● **Written request**
From the Boonton Electronics financial statement notes, pull out the passage word for word, starting at the words "The ultimate realization" and stopping after "carryforward.".
START Supplied passage
NOTE 8 - COMMON AND TREASURY STOCK:
<TABLE>
<CAPTION>
                                                              March 31,     September 30,
                                                                 1999            1998
                                                              ----------    -------------
<S>                                                           <C>             <C>       
         Common Stock:
           $.10 par value, authorized 5,000,000
           shares, issued and outstanding 2,387,332
           shares and 1,644,301 shares, respectively.         $  238,733      $  164,430
                                                              ==========      ==========

NOTE 9 - INCOME TAXES:
         The components of the deferred tax asset are:
                                                              March 31,     September 30,
                                                                 1999            1998
                                                              ----------    -------------
Deferred tax asset                                            $2,867,591      $2,867,591
 Less: Valuation allowance                                    (1,854,462)     (1,854,462)
                                                              ----------      ----------

     Net deferred tax asset                                   $1,013,129      $1,013,129
                                                              ==========      ==========
</TABLE>

         Financial Accounting Standards Board Statement No. 109, "Accounting for
Income Taxes", requires that the Company record a valuation allowance when it is
"more likely than not that some portion or all of the deferred tax assets will
not be realized". It further states that "forming a conclusion that a valuation
allowance is not needed is difficult when there is negative evidence such as
cumulative losses in recent years".

                                       14
<PAGE>


                                   (Unaudited)

                         BOONTON ELECTRONICS CORPORATION
                          NOTES TO FINANCIAL STATEMENTS
                                 MARCH 31, 1999


         The ultimate realization of this deferred income tax asset depends on
the ability to generate sufficient taxable income in the future. The Company is
undergoing substantial restructuring changes and has made strategic realignments
of its operations in association with its Plan or Reorganization that management
believes will result in future profitability. While it is management's belief
that these measures will allow the total deferred income tax asset to be
realized by future operating results, the losses in recent years and a desire to
be conservative make it appropriate to record a valuation allowance.

         Accordingly, the Company has provided a valuation allowance (based on
estimated future taxable income) for the portion of the total deferred income
tax asset that will not be realized as related to the operating loss
carryforward.

         Income tax laws allow for the utilization of loss carryforwards over
periods not to exceed 15 and 7 years for Federal and State purposes,
respectively. If the Company is not able to generate sufficient taxable income
in the future through operating results, increases in the valuation allowance
will be required through a charge to expense (reducing stockholder's equity). In
the event the Company reports sufficient profitability to use all of the
deferred income tax assets, the valuation allowance will be eliminated through a
credit to expense (increasing stockholder's equity).

         The following is a reconciliation of income taxes at the federal
statutory rate.

                                                    March 31,         March 31,
                                                      1999              1998
                                                   ----------         --------
Computed income taxes at statutory rate            $       --         $  6,136
Recognition of net operating loss                          --           (6,136)
END Supplied passage
START Records
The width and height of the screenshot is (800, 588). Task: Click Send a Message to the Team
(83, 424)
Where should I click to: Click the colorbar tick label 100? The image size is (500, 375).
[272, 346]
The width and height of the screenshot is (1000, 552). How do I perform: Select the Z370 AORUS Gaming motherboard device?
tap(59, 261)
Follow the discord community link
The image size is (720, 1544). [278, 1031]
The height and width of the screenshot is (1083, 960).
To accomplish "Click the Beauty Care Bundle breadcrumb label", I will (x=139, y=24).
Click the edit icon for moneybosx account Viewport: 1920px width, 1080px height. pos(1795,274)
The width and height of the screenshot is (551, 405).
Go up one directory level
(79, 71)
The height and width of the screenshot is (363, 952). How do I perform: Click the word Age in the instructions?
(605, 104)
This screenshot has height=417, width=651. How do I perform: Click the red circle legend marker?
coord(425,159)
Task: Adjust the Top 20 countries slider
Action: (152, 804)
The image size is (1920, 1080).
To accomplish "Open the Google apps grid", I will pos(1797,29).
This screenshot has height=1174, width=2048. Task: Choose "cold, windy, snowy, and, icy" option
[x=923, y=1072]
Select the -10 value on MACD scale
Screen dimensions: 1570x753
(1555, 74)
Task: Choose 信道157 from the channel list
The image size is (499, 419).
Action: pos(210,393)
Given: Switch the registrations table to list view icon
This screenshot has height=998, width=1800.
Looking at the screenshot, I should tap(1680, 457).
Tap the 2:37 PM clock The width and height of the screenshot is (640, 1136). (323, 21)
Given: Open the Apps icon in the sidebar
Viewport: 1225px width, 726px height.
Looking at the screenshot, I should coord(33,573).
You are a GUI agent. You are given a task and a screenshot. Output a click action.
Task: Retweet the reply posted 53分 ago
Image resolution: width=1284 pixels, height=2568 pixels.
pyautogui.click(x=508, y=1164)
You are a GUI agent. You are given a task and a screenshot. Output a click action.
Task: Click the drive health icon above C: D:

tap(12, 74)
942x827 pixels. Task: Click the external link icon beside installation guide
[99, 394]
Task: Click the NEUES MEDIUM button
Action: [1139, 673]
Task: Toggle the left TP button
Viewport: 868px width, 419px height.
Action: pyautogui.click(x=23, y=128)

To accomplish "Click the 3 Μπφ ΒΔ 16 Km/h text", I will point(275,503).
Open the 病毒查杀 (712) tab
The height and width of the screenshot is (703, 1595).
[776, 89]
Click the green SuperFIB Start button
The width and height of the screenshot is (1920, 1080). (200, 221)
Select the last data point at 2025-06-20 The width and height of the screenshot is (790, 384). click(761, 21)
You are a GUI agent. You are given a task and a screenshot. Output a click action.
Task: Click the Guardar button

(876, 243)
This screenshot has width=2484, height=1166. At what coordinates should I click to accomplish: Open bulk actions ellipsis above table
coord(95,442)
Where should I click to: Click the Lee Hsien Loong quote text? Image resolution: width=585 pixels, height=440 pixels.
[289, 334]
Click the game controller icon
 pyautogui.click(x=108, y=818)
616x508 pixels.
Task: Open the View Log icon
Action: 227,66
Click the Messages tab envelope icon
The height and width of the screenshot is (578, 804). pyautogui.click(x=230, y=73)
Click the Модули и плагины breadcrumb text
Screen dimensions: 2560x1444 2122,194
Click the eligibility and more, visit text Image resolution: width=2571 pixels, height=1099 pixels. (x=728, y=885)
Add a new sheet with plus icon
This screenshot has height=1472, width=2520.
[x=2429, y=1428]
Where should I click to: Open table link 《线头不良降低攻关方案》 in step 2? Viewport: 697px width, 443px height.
END Records
● **Task response**
The ultimate realization of this deferred income tax asset depends on
the ability to generate sufficient taxable income in the future. The Company is
undergoing substantial restructuring changes and has made strategic realignments
of its operations in association with its Plan or Reorganization that management
believes will result in future profitability. While it is management's belief
that these measures will allow the total deferred income tax asset to be
realized by future operating results, the losses in recent years and a desire to
be conservative make it appropriate to record a valuation allowance.

         Accordingly, the Company has provided a valuation allowance (based on
estimated future taxable income) for the portion of the total deferred income
tax asset that will not be realized as related to the operating loss
carryforward.